Vous nous faites entrer dans la vie, vous laissez le malheureux devenir coupable.

Seulement, l’allemand « Ihr lasst den Armen schuldig werden » peut aussi signifier : « vous laissez le pauvre devenir débiteur (avoir une dette) ».

Est apparu maintenant un réseau de signification qui n’était pas évident ; ainsi se distingue le contenu latent du rêve (sa signification ’réelle’) de son contenu manifeste ; Freud ne va pas plus loin dans les révélations personnelles mais indique bien qu’il est conduit, dans l’analyse de ses rêves, à revenir régulièrement aux même foyers de sens, vers les mêmes souvenirs.

Selon Freud, le rêve exprime un désir et tente de l’accomplir ; ici, par ex : le fait que la femme du rêve ne s’occupe que de lui, ou encore qu’il soit suggéré qu’il a tout eu pour rien (qui sont donc des désirs de Freud).

D’un point de vue plus technique, il est clair que le contenu manifeste du rêve est beaucoup plus bref que son contenu latent ; cela indique notamment que des procédés inconscients font se fondre en une seule image, un seul événement du rêve, plusieurs significations (exactement comme on peut le faire en poésie).

L’un de ces procédés analysées par Freud est la condensation = le fait qu’un élément du rêve regroupe plusieurs significations en les concentrant, renvoie à plusieurs souvenirs éventuellement sans lien direct, bref puisse être surdéterminé.
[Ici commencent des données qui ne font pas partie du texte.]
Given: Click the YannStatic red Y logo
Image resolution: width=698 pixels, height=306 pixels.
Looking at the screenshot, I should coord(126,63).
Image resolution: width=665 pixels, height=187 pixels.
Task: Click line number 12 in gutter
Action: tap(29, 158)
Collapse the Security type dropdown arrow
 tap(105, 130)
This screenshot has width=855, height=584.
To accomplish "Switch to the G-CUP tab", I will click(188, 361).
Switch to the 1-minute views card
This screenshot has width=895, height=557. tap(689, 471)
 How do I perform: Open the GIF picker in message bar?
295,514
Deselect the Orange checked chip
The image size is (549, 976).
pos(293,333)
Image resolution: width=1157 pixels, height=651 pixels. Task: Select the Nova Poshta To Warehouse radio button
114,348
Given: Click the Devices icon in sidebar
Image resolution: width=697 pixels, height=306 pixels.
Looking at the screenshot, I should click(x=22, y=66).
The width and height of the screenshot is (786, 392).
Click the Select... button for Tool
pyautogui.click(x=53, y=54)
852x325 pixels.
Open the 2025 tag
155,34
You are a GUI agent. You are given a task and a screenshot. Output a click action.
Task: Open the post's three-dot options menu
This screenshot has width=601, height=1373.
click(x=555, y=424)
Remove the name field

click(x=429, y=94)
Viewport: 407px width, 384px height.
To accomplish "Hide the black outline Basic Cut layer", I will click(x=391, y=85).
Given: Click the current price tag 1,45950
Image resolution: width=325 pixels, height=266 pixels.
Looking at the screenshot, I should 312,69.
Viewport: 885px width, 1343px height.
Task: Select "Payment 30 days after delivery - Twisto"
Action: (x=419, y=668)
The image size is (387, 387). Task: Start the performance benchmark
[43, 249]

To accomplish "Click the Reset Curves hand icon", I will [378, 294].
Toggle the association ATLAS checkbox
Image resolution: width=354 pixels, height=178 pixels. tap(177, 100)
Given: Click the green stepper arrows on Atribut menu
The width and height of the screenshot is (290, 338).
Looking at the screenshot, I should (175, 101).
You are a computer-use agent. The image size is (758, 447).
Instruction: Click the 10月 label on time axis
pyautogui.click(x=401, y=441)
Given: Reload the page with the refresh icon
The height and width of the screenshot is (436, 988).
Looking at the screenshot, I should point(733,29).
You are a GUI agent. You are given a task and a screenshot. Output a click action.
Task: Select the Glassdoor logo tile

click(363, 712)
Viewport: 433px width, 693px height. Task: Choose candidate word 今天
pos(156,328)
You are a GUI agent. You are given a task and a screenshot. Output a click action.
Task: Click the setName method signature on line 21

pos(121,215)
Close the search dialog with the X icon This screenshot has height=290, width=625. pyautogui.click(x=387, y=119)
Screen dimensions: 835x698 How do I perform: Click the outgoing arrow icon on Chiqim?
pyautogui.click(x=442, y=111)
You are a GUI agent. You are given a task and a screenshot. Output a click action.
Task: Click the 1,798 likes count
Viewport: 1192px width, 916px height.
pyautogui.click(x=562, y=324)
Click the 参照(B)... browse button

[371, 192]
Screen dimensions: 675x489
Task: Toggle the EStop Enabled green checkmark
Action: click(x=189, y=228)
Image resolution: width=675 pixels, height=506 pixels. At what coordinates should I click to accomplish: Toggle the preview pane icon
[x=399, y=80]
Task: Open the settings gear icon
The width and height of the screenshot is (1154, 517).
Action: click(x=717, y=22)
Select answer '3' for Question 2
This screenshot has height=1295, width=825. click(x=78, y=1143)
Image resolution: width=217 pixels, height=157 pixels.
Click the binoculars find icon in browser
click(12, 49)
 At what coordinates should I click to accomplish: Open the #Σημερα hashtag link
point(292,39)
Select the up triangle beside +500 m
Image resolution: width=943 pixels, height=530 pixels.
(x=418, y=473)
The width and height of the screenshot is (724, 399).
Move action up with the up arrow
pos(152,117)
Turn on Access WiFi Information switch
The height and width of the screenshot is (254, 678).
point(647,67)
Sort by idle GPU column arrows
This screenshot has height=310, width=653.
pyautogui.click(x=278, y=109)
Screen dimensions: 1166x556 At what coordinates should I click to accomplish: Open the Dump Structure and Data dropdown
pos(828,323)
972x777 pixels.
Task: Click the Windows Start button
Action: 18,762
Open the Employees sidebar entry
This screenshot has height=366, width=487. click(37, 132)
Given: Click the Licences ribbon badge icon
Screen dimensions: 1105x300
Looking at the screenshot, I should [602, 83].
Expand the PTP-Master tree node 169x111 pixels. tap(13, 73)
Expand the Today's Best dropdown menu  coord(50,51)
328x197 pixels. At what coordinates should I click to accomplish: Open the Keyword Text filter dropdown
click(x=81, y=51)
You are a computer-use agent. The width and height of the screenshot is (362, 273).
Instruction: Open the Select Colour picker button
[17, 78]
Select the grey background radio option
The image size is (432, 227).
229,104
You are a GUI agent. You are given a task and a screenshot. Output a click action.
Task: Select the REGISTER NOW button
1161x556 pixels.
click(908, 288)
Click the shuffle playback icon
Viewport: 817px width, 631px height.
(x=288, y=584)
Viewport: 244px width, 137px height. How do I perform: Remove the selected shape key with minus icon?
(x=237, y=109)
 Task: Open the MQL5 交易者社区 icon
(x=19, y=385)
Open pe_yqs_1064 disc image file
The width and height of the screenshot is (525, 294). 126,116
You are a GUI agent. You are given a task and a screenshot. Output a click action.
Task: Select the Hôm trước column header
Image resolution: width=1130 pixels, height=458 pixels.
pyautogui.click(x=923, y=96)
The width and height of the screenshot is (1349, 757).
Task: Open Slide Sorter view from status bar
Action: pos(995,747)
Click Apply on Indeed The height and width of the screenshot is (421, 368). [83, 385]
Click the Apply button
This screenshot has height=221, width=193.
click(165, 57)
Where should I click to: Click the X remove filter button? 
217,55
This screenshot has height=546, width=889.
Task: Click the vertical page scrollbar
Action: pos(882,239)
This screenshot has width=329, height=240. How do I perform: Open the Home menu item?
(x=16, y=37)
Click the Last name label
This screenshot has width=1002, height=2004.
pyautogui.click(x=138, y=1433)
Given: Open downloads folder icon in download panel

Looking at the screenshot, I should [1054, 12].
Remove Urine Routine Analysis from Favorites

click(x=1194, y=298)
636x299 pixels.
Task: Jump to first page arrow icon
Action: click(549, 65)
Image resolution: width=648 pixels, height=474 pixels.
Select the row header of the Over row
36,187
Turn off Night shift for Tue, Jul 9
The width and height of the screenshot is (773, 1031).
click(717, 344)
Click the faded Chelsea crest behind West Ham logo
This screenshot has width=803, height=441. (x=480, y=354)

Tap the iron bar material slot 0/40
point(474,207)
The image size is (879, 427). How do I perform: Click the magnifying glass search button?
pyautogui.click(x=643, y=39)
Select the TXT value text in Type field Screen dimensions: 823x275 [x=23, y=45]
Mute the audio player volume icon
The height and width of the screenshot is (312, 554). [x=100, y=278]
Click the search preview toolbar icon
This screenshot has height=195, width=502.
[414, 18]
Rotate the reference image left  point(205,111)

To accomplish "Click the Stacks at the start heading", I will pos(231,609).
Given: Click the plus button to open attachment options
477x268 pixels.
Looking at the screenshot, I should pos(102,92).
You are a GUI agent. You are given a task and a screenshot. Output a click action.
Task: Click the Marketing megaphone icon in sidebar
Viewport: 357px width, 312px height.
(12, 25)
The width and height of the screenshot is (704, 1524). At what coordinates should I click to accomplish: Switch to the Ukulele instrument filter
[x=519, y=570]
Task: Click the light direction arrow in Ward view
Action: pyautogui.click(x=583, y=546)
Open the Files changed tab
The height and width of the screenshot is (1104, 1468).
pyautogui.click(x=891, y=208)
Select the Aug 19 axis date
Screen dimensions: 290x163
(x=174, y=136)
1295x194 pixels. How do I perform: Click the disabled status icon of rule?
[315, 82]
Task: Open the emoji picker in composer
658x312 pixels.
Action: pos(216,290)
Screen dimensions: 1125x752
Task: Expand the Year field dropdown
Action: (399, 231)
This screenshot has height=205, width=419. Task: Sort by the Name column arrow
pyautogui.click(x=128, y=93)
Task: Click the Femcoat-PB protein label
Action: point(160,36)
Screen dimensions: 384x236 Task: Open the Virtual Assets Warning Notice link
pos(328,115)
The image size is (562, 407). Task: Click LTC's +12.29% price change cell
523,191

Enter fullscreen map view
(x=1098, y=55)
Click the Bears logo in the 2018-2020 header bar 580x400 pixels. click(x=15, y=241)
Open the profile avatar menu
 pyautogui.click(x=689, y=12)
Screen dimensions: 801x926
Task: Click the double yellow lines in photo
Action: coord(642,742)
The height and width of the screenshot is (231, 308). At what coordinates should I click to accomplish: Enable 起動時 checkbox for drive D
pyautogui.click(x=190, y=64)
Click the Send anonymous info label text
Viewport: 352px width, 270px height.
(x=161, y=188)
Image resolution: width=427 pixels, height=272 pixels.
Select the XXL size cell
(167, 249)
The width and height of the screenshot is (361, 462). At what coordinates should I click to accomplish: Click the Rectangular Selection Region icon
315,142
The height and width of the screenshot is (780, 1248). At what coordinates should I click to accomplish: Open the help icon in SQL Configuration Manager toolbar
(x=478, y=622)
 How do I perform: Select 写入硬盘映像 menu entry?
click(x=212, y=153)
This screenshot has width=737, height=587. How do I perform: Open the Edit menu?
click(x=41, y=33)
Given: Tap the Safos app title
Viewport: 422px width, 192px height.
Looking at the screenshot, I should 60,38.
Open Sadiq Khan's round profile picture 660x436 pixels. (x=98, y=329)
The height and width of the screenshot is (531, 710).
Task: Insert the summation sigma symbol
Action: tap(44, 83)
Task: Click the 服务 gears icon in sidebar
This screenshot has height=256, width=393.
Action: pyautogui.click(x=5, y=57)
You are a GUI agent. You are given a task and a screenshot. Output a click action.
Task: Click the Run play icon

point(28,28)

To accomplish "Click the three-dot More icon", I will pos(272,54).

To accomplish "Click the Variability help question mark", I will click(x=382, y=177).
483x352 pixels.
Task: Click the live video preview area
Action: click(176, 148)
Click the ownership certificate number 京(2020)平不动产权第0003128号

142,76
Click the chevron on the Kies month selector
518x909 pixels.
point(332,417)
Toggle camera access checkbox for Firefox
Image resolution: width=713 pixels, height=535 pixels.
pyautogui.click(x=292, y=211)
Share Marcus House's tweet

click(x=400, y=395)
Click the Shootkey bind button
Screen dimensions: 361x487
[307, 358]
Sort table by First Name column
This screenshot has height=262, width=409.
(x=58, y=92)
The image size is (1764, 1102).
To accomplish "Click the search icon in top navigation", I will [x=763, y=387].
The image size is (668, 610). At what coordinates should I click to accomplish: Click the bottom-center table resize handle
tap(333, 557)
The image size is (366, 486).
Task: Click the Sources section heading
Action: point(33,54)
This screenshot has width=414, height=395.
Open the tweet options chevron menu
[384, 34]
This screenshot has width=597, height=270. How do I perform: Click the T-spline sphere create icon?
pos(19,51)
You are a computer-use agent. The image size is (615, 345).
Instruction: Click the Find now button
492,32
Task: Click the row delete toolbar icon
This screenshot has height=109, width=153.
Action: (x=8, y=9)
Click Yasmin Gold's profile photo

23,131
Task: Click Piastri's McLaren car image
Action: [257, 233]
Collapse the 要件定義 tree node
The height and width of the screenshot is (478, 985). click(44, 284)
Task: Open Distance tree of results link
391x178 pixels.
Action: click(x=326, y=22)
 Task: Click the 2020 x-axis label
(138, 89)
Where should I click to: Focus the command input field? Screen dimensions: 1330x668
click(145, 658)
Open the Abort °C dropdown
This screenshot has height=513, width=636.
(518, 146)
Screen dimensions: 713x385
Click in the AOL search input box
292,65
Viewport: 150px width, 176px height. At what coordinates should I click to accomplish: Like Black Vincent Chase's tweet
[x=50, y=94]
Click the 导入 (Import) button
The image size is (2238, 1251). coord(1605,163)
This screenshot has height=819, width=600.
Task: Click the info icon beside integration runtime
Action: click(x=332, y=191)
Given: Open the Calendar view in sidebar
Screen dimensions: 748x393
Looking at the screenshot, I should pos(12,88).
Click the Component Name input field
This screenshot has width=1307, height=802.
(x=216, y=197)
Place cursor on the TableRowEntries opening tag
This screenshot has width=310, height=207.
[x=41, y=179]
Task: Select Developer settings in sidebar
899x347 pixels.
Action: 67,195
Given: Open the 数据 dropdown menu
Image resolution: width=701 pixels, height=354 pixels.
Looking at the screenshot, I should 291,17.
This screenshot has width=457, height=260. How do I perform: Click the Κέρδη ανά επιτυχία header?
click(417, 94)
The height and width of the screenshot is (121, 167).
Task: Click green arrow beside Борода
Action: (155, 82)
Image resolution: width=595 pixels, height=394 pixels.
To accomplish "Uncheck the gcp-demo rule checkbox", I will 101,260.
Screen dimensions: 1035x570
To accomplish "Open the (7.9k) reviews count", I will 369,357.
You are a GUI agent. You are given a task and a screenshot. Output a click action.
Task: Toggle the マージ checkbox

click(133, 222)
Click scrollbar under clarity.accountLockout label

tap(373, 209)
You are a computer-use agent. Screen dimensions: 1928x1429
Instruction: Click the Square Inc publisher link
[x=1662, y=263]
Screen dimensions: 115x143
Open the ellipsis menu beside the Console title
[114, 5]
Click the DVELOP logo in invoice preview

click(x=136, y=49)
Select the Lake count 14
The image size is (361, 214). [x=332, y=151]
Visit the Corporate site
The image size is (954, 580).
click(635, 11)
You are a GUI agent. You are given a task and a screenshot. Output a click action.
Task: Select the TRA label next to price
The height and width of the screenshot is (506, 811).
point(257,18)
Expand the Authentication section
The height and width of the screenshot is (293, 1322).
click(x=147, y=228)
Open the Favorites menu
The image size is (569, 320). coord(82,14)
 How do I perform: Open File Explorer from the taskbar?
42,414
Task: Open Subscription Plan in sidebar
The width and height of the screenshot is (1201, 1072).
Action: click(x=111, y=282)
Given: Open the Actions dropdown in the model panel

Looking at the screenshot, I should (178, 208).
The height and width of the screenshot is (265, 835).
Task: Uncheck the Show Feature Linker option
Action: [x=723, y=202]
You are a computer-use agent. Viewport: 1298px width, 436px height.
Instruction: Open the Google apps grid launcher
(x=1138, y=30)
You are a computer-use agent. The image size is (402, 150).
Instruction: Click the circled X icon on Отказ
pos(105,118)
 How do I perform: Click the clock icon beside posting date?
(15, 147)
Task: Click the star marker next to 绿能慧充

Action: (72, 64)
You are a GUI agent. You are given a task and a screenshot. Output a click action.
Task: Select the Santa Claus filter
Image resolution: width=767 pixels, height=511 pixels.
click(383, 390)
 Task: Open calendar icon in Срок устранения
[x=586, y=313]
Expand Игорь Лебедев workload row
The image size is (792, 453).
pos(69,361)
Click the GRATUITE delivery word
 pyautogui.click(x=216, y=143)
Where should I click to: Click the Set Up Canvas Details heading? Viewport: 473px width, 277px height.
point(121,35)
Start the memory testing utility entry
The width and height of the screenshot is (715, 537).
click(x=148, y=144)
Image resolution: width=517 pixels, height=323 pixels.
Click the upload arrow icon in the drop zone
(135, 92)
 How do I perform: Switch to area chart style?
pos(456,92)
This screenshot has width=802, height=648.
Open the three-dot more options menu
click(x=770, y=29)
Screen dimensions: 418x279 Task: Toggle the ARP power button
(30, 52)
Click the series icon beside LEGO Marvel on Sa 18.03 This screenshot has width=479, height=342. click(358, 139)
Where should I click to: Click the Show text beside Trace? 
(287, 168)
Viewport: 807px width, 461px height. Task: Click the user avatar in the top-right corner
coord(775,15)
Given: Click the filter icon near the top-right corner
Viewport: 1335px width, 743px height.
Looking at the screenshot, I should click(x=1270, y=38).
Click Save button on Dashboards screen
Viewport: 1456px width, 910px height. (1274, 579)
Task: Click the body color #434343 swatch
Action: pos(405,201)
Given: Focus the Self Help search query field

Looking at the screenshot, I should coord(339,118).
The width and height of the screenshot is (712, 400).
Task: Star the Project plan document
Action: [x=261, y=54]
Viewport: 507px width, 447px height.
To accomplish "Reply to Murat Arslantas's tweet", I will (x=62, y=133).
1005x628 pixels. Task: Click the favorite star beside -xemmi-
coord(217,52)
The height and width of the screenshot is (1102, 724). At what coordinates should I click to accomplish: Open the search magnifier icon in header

Dans le rêve de la table d’hôte, la scène de la main sur le genou renvoie Freud à un souvenir d’avant ses fiançailles mais aussi à une scène de brouille avec sa femme ; les yeux, on l’a vu, renvoient aux questions de dette, à l’ophtalmologiste, aux épinards ... Des fils d’associations différents peuvent en découler, qui délivrent tous un contenu latent qui doit être pris en compte.

Un autre de ces procédés est le déplacement = le fait pour un désir ou un phénomène inconscient de se détacher de la représentation à laquelle il est lié pour se lier à une autre qui n’a avec elle qu’un rapport d’associations peu intense, voire contingent. C’est évidemment un façon de se manifester en étant déguisé, sous une forme qui échappera à la censure. Dans le rêve de Freud, Mme E. L. se substitue à la femme de Freud, et le désir de profiter d’un amour désintéressé (qui ne « coûte rien », pas comme les tables d’hôtes) s’exprime dans l’allusion aux beaux yeux (et aux épinards, en raison d’une homonymie allemande entre goûter et coûter : kosten).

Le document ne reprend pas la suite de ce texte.